[Records from a data source]
++++++++++

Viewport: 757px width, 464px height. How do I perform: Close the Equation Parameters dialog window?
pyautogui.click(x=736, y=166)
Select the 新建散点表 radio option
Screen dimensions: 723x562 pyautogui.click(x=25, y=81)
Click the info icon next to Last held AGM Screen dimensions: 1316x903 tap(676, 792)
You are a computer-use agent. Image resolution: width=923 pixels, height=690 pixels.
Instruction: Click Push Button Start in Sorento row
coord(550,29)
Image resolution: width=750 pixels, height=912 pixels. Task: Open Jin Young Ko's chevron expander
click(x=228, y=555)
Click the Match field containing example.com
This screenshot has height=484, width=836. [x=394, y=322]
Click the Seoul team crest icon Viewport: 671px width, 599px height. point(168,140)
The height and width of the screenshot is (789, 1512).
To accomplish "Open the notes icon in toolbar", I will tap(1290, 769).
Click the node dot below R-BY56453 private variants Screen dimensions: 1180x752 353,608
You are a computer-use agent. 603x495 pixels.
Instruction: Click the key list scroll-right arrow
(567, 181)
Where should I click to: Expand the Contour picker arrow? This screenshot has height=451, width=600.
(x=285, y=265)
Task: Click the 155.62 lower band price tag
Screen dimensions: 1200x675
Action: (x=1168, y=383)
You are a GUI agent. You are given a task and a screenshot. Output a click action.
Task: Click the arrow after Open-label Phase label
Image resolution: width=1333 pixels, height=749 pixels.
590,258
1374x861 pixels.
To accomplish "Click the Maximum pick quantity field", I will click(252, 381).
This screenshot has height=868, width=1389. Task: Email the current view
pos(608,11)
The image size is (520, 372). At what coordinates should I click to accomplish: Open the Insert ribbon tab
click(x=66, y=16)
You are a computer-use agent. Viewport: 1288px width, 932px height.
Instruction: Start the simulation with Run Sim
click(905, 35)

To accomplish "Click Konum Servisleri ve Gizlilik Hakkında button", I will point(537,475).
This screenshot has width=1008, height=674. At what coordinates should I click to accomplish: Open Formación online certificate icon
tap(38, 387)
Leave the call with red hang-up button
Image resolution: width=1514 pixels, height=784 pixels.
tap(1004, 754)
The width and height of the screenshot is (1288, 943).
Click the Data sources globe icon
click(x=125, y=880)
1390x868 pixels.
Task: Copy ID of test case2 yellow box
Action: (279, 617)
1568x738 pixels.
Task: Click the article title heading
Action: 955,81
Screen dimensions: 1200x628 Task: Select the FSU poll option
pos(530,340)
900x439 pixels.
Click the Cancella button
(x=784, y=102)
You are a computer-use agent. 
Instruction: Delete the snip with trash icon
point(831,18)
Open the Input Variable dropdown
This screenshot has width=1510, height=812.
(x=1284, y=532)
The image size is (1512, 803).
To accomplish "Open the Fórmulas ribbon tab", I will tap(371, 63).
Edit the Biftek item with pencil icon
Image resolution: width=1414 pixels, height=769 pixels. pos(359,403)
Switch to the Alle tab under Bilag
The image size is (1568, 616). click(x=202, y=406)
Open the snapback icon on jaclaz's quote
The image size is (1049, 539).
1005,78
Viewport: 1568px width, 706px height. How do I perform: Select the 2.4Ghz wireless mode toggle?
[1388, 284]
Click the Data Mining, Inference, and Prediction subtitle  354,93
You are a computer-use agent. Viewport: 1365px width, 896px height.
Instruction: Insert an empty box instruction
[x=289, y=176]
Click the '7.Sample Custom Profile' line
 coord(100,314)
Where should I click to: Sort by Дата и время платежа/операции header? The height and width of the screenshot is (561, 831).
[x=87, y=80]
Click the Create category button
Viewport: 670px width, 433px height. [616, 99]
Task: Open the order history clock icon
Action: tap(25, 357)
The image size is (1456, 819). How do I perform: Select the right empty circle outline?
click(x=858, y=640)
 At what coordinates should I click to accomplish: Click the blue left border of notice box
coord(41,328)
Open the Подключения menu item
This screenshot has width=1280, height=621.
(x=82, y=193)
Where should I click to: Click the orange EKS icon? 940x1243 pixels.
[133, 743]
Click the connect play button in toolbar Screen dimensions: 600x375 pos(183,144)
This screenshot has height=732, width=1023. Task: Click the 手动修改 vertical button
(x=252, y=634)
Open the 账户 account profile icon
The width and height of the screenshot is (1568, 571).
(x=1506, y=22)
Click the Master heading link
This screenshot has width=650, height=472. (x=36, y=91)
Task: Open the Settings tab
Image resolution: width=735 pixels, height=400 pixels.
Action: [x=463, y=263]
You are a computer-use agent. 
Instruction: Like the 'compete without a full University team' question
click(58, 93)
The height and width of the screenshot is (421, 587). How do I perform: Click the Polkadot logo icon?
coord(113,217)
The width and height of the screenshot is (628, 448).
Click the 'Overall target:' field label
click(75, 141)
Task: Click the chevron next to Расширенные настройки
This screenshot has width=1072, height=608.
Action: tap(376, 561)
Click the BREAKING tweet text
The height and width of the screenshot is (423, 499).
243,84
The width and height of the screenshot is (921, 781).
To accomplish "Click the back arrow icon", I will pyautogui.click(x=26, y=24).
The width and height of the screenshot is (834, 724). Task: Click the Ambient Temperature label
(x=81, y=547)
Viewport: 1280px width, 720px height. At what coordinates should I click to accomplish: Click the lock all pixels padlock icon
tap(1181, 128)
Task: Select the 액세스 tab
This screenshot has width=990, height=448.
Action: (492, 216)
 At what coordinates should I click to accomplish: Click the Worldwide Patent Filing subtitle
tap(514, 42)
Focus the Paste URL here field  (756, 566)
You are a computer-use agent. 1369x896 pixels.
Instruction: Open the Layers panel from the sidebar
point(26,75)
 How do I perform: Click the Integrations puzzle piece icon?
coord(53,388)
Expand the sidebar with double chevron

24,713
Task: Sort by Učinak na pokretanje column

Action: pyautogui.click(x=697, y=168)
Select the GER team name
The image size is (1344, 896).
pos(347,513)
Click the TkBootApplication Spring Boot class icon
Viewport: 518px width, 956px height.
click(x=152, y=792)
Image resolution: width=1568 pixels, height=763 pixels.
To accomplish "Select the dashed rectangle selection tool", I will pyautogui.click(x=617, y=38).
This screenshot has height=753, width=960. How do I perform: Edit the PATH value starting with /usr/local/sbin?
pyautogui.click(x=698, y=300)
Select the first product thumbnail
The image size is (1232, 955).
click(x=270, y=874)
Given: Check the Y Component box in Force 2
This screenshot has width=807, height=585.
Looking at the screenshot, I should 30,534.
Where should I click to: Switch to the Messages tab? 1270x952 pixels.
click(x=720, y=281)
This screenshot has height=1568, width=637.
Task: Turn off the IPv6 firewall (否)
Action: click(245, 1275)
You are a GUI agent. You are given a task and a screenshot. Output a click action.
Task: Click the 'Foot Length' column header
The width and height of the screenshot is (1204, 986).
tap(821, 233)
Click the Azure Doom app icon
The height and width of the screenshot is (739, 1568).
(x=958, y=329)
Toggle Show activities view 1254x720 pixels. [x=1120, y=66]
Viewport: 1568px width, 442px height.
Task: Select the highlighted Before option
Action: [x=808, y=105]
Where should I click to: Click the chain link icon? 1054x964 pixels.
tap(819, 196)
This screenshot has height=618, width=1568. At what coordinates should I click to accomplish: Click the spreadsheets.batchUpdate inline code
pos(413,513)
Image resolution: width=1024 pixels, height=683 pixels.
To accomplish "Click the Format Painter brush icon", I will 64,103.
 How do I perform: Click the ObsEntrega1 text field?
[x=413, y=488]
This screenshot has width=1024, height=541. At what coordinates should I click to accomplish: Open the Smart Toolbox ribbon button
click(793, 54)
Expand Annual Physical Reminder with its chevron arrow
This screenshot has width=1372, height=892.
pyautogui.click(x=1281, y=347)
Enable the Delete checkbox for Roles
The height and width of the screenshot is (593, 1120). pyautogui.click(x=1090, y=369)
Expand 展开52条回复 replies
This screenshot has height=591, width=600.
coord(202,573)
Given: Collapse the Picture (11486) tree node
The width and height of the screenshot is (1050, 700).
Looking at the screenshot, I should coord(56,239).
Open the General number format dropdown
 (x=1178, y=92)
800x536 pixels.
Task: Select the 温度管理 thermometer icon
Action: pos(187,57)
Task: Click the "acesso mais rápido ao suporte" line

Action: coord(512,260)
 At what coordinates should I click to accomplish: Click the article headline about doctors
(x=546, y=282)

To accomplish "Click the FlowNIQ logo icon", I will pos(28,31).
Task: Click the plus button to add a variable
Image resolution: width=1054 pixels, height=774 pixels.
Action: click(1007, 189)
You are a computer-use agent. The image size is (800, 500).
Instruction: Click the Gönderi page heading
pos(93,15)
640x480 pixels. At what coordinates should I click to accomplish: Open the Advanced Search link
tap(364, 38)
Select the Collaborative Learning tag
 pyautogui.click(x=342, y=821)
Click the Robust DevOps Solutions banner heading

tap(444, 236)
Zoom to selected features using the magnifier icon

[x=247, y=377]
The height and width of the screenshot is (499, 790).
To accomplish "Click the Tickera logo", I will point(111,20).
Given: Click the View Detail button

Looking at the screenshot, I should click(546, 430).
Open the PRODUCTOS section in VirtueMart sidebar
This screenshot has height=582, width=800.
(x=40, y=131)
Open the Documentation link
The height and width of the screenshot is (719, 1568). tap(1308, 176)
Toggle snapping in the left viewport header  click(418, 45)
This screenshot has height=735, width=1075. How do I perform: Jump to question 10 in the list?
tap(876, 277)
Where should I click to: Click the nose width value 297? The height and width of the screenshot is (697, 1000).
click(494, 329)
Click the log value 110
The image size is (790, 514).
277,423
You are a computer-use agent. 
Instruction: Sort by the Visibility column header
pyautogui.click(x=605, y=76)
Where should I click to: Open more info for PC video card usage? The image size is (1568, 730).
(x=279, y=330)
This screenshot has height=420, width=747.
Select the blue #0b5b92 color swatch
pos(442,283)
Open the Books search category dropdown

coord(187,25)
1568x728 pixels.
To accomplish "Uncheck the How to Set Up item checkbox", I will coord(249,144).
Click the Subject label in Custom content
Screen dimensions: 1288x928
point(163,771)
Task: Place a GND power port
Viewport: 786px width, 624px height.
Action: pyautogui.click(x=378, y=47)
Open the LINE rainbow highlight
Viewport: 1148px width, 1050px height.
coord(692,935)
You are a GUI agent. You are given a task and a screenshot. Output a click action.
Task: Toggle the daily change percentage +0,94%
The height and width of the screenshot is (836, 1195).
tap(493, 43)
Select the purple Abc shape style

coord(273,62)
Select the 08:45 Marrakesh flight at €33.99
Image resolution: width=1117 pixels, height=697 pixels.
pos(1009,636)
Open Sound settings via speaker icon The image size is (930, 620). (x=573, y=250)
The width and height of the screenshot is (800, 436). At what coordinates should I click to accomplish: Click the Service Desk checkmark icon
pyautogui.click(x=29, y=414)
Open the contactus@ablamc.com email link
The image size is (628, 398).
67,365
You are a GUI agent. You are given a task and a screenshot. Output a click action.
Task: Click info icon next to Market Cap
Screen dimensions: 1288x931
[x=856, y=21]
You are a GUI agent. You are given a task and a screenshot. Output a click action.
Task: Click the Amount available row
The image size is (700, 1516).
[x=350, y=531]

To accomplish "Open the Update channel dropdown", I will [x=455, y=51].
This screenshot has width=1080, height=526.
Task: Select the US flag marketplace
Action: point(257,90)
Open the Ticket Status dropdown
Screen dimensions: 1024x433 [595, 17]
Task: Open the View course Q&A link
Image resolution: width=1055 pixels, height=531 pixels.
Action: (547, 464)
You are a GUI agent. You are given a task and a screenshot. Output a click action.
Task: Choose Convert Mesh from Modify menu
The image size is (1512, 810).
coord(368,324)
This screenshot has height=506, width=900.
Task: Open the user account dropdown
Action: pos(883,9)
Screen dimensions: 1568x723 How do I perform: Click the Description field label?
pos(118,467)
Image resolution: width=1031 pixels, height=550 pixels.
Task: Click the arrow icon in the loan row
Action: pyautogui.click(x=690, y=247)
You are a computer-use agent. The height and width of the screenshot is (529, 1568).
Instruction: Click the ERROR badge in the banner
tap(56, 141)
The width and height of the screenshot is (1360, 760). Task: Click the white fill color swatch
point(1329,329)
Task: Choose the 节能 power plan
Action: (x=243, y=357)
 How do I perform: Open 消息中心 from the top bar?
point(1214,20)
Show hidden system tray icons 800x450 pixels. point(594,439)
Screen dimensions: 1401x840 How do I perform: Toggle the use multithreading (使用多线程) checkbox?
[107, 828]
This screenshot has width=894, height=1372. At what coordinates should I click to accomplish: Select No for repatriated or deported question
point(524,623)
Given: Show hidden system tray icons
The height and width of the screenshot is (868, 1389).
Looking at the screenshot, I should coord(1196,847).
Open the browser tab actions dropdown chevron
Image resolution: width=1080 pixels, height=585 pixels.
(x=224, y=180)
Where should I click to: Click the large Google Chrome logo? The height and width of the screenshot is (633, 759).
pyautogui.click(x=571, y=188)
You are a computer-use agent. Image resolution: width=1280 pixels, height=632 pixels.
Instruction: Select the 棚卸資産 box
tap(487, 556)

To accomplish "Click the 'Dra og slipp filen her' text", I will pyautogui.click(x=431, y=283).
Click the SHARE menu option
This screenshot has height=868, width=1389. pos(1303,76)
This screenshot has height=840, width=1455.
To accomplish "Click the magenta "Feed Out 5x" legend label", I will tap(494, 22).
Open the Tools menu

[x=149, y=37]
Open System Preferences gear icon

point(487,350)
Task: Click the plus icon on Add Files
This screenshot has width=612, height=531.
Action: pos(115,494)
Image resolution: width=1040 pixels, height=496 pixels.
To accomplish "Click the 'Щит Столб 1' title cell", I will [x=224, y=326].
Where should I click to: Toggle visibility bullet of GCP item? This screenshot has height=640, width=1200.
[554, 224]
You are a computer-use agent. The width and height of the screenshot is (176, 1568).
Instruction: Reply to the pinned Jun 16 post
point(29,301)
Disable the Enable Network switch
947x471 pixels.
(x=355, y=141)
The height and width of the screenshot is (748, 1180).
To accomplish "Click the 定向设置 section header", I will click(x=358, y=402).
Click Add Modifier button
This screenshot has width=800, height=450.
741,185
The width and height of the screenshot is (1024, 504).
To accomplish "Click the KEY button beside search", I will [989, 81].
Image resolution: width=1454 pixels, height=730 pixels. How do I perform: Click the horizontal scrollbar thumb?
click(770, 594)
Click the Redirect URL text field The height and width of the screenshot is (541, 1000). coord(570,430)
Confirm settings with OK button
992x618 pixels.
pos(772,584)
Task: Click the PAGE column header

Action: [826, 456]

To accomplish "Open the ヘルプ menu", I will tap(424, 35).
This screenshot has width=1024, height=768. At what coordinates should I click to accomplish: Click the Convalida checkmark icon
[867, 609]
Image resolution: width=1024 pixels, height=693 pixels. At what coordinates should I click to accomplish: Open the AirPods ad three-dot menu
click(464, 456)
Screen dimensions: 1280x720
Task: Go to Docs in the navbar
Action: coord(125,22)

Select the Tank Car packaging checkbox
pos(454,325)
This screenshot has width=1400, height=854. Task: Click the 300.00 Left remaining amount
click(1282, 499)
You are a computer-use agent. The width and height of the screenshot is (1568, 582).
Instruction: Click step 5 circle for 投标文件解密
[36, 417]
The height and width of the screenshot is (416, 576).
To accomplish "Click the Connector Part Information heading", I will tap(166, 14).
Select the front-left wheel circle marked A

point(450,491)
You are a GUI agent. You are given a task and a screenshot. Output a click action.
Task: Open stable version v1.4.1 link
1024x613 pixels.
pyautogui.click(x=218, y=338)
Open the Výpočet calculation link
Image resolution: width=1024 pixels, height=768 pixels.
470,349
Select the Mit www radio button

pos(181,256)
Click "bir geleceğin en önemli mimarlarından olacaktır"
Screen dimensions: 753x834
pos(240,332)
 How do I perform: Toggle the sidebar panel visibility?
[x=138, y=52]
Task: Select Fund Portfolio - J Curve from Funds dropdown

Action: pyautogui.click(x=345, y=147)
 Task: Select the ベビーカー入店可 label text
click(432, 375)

++++++++++

### Directions:
Could you reproduce, exactly, every line above from the line with "This screenshot has height=618, width=1568." to the line with "Image resolution: width=1024 pixels, height=683", and no other line? Both ends count.

### Response for this exercise:
This screenshot has height=618, width=1568. At what coordinates should I click to accomplish: Click the spreadsheets.batchUpdate inline code
pos(413,513)
Image resolution: width=1024 pixels, height=683 pixels.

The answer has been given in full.